[What you will do]:
Write out everything in the data from the line containing "Open The 4 Levels" down to the line containing "Looking at the screenshot, I should [x=300, y=789].", reproducing both of those lines and every line between them verbatim.

(Items from a dataset)

▬▬▬▬▬▬▬▬▬▬

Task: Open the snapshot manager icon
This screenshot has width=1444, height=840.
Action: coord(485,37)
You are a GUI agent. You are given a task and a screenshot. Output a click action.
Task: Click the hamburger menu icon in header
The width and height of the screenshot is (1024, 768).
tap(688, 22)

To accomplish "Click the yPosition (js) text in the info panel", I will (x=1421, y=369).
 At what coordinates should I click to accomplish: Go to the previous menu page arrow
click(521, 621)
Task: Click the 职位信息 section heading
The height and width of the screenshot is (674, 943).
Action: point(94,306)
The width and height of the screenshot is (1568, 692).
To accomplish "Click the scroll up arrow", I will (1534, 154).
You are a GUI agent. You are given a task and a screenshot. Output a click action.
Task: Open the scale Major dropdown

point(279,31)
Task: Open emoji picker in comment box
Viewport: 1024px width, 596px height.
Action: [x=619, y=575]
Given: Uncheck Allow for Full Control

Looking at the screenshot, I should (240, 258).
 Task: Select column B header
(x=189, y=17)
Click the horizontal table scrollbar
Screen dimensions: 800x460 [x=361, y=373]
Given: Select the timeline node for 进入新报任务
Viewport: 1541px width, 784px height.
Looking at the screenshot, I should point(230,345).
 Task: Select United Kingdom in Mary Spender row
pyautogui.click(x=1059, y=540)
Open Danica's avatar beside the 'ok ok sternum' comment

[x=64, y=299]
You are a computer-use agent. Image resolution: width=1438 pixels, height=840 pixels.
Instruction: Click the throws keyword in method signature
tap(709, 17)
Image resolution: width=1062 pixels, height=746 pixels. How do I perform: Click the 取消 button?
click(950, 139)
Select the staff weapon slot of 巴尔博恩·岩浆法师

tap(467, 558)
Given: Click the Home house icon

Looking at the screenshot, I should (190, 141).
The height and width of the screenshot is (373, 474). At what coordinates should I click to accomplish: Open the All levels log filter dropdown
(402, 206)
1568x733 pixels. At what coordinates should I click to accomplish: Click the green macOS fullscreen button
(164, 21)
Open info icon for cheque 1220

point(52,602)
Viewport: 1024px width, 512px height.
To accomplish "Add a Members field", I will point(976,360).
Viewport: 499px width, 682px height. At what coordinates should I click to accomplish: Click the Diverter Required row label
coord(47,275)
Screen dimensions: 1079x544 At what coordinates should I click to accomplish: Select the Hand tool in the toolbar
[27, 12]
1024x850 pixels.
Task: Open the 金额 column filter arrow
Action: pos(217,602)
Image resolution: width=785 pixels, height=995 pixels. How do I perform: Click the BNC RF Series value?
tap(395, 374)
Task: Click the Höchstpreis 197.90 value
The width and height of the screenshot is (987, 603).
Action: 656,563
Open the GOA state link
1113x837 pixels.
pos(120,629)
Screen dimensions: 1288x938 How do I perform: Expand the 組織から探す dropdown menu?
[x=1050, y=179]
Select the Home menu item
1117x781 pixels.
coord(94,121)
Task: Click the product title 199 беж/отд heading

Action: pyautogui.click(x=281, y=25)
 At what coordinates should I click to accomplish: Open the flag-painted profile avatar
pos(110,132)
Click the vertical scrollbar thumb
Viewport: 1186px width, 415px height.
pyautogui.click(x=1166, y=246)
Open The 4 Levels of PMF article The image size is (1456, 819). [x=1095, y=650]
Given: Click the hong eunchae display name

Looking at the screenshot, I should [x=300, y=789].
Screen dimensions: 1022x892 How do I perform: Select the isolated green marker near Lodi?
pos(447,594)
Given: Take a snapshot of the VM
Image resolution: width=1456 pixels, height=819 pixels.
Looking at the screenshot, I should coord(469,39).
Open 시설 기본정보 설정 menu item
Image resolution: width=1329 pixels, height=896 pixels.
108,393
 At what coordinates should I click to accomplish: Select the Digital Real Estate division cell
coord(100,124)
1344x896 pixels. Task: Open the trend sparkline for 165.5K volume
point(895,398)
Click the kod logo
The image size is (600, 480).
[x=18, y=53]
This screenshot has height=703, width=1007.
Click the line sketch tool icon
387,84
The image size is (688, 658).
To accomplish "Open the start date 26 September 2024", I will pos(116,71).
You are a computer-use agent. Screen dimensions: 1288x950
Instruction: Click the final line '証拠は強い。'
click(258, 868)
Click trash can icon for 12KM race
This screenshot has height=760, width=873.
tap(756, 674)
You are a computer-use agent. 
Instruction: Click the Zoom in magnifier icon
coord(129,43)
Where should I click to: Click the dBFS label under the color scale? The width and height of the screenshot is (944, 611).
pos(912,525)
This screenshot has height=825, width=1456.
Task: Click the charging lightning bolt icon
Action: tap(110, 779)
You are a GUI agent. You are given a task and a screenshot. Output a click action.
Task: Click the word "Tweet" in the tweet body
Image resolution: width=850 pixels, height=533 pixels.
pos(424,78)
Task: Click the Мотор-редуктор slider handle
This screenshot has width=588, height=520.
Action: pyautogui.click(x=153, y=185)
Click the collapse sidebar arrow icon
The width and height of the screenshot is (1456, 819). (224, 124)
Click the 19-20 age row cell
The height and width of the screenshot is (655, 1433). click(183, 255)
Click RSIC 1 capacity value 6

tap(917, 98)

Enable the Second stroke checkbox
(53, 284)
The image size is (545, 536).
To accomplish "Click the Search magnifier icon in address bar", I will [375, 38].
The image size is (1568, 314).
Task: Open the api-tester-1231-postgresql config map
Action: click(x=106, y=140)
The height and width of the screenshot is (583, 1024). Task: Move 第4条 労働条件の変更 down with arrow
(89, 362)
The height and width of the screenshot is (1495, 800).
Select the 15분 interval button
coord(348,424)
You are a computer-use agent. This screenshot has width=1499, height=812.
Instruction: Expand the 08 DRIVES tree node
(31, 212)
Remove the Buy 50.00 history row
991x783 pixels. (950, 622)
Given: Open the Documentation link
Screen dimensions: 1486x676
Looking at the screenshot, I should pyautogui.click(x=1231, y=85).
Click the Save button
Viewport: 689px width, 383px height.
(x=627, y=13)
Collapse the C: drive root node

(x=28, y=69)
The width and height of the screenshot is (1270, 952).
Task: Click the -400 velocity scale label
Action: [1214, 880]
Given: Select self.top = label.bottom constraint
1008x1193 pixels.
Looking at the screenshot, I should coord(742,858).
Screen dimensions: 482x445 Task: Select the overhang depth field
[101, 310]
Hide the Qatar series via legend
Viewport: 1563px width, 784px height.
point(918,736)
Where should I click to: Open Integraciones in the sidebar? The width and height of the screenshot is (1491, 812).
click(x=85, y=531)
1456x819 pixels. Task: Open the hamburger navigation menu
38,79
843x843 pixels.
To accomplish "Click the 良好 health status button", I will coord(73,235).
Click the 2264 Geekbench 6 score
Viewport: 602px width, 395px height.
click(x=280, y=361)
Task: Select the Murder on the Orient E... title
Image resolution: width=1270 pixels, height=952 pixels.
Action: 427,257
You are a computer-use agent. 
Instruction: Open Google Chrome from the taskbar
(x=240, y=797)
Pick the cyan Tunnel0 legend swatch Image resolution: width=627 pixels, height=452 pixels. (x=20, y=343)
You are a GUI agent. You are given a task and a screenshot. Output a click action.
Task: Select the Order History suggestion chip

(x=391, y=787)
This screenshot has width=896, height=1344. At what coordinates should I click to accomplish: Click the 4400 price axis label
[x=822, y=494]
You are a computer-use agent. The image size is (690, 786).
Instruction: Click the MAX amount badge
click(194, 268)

▬▬▬▬▬▬▬▬▬▬

[Answer to the problem]:
Open The 4 Levels of PMF article The image size is (1456, 819). [x=1095, y=650]
Given: Click the hong eunchae display name

Looking at the screenshot, I should [x=300, y=789].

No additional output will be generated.